The otter is a fishing device constructed with three parts. An otter board, a fishing line, and a steering mechanism. It may be used from a boat or pulled from the shore. The steering mechanism enables the fisherman to pull it away from the shore and steer it to the desired position. It was introduced into Norway by British anglers sometime around the middle of the nineteenth century. The first account of such a device is found in connection with Irish sports fishermen in 1855.
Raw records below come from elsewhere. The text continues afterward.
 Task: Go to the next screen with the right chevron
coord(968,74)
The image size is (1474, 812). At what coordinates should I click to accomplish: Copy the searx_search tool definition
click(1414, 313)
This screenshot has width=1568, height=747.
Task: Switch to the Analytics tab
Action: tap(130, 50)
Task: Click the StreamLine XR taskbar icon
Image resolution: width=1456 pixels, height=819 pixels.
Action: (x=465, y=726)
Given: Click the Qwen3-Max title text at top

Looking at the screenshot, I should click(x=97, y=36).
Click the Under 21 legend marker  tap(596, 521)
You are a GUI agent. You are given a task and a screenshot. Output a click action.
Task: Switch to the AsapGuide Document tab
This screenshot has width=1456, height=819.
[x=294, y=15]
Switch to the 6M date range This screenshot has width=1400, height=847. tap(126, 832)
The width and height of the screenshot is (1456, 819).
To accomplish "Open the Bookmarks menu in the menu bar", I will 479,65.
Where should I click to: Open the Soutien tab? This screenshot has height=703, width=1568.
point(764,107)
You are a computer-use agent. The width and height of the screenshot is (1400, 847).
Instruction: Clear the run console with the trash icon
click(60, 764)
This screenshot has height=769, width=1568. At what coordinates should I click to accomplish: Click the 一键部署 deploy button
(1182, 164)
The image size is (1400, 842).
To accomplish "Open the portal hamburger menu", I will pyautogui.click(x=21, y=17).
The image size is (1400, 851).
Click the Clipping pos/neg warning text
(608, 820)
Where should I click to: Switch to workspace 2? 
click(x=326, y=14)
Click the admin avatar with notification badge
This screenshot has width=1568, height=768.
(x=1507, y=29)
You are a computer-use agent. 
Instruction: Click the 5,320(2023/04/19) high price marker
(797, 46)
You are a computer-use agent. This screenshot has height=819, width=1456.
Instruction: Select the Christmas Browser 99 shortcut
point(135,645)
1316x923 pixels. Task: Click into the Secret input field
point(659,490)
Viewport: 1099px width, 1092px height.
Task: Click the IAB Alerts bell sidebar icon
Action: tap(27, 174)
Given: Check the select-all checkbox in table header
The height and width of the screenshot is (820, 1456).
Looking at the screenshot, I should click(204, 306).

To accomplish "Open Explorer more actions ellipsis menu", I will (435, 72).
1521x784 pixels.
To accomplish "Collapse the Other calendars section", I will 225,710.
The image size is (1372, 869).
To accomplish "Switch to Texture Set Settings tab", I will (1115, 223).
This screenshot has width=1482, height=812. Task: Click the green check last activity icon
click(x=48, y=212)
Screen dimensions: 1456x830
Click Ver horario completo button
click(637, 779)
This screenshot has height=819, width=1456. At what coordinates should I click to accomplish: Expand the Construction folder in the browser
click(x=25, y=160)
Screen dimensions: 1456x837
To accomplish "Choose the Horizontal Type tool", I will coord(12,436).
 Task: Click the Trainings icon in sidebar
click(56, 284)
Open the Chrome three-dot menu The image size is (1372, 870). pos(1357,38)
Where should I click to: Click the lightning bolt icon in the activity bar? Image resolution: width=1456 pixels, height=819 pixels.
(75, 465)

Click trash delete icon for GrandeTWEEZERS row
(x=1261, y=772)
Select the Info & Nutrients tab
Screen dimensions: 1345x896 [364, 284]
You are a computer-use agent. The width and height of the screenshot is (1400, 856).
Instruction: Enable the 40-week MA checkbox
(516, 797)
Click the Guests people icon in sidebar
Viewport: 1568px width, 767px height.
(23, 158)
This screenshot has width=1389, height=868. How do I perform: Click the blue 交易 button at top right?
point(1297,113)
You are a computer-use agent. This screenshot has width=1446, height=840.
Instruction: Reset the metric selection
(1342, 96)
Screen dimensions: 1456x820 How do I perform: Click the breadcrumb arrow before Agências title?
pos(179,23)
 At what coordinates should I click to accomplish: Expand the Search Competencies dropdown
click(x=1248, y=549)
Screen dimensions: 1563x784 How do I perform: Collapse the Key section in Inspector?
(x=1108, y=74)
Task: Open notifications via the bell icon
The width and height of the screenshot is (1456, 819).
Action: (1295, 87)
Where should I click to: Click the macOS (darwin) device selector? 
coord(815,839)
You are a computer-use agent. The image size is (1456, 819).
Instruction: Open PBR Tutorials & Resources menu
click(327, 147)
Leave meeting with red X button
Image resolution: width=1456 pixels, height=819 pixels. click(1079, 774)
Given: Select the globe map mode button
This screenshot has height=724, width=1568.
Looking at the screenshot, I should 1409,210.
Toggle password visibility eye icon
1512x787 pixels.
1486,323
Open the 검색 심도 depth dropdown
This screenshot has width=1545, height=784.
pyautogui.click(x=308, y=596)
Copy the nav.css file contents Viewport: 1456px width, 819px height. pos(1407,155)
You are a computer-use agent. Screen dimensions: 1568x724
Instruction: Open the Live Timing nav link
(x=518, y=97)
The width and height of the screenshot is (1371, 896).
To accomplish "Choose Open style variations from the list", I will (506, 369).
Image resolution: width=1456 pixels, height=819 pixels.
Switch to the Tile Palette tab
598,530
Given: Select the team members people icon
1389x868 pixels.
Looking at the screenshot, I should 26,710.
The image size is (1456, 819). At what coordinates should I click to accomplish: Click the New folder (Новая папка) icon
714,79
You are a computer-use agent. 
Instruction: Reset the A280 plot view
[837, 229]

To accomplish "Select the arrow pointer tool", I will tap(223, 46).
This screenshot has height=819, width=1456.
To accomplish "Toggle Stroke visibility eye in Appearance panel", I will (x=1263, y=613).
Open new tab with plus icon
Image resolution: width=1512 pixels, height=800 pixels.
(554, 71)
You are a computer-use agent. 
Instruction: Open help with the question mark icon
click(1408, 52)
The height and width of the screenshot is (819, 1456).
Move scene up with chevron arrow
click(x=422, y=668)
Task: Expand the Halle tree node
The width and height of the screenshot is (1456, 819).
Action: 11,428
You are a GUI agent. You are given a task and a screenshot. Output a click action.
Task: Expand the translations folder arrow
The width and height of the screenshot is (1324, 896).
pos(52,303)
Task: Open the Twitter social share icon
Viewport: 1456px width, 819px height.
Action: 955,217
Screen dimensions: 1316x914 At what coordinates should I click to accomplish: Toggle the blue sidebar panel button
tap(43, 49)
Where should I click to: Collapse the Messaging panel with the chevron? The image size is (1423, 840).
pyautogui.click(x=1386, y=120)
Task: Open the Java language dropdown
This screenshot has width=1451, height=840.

The otter may have multiple different designs. Otter boards used in bottom trawling are based on a similar design principle. The design takes advantage of the shearing effect achieved when the board is positioned at an oblique angle to the current. The effect is reminiscent of that of a kite in the wind. Different designs are found in Switzerland, the Nordic countries, California and Japan. Most commonly, the traditional board was made of wood and had a length about 2 ft, a width of 6 in, and a width of less than 1 in. To enable it to float in an upright position, it was equipped with metal weights made of lead or iron. The correct amount of weights allows the board to float with only 1-2 in above the surface. Snells, baited with flies or spoons are placed at intervals along the line. The snells would have different lengths due to the depth of which the line would float in the water. the longest snell would have been closest to the board, and the shortest closest to the fisherman.

In Britain, fishing with an otter was forbidden by the Salmon Fishery Act 1861; this may have been one of the reasons why British anglers introduced it to Norway. The first ban on the device in Norway was imposed in 1870 and it was increasingly forbidden throughout the end of the century.